(This is a guest post from the amazing Jessamyn West, who we’re lucky to have with us this year as a Research Fellow.)

I live in a town of 4500 people. Like most towns in Vermont we have an annual Town Meeting. We vote by Australian Ballot on things like budgets, but there’s time at the end of the meeting for Other Business. This year we discussed whether Randolph should become a sanctuary town. Another topic was the annual publication of the names of people who hadn’t paid their taxes at the time of the town report’s publication. I can remember being a kid and seeing these names in my own hometown town report, often of our town’s poorest residents. I always found the “name and shame” aspect of it troubling, though I know that others feel this is a necessary sanction to insure that taxes get paid promptly.

At this year’s Town Meeting we discussed whether the town should continue to publish the names of people with delinquent taxes in the town report. Delinquent taxes make up about 3% of the town’s tax revenue. You can see the list yourself, it’s on page 35 of this 37 MB document. People had varying opinions of the positive or negative aspects of this practice. A few people said “We’ve always done it that way.” I rarely speak at Town Meeting–I feel my opinions are often already well-represented–but this time I asked to speak and said “We may have always done it this way, but the world has changed. The town now puts the PDF of the town report online which it has been doing since 2010. This means it’s potentially indexed by Google which has been indexing PDFs for the past few years. People who are late on taxes are now perpetually Googleable as scofflaws.”

(Photo by Ramsey Papp. Used with permission.)

I should note at this point that I am aware that there are technical solutions for avoiding Google indexing that are not realistic within the scope of how our town manages their web content.

I went on to say that the people who show up on these lists are often people having trouble; two of the listings from this year are a man and his estate, clearly a person who has died. Most of the people in my area, especially my older, poorer and more rural neighbors, have almost no online footprint. This would give them one, a bad one. I concluded “We should not do this to them.”

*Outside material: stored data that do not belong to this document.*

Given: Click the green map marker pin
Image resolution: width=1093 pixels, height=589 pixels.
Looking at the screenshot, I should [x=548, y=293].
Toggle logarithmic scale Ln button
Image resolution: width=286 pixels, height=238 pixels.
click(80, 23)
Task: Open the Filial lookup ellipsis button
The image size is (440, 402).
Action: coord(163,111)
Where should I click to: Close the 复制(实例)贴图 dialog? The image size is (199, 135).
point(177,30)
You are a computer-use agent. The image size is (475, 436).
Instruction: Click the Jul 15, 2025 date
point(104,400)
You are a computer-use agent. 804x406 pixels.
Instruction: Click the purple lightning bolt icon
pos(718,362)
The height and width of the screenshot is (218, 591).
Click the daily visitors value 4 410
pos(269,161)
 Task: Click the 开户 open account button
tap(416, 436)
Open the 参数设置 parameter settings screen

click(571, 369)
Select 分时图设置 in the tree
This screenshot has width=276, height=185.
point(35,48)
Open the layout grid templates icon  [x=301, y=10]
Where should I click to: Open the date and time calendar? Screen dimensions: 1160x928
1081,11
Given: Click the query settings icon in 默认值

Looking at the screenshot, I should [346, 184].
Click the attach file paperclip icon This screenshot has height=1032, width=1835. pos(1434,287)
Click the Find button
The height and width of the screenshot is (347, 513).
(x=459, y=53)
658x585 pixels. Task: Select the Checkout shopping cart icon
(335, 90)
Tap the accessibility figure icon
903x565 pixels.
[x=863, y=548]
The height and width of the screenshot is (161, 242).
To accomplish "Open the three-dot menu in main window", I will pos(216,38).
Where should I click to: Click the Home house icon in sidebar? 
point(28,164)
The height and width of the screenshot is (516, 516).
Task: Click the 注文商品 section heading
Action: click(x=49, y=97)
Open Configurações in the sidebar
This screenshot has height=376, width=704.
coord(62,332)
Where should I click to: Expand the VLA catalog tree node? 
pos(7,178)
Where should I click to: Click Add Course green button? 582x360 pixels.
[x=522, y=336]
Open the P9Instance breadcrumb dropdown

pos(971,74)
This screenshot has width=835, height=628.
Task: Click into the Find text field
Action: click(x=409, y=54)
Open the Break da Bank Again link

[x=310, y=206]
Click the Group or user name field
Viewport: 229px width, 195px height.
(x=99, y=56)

The vote was close, the voice vote wasn’t conclusive so we had to do a standing vote. In the end we recommended that the selectboard look into discontinuing this practice. We might even wind up with some sort of compromise solution like the names being posted in the Town Hall but not on the internet. The fight for privacy, online and offline, is taking place everywhere. Make sure you speak up when you see a way that you could help.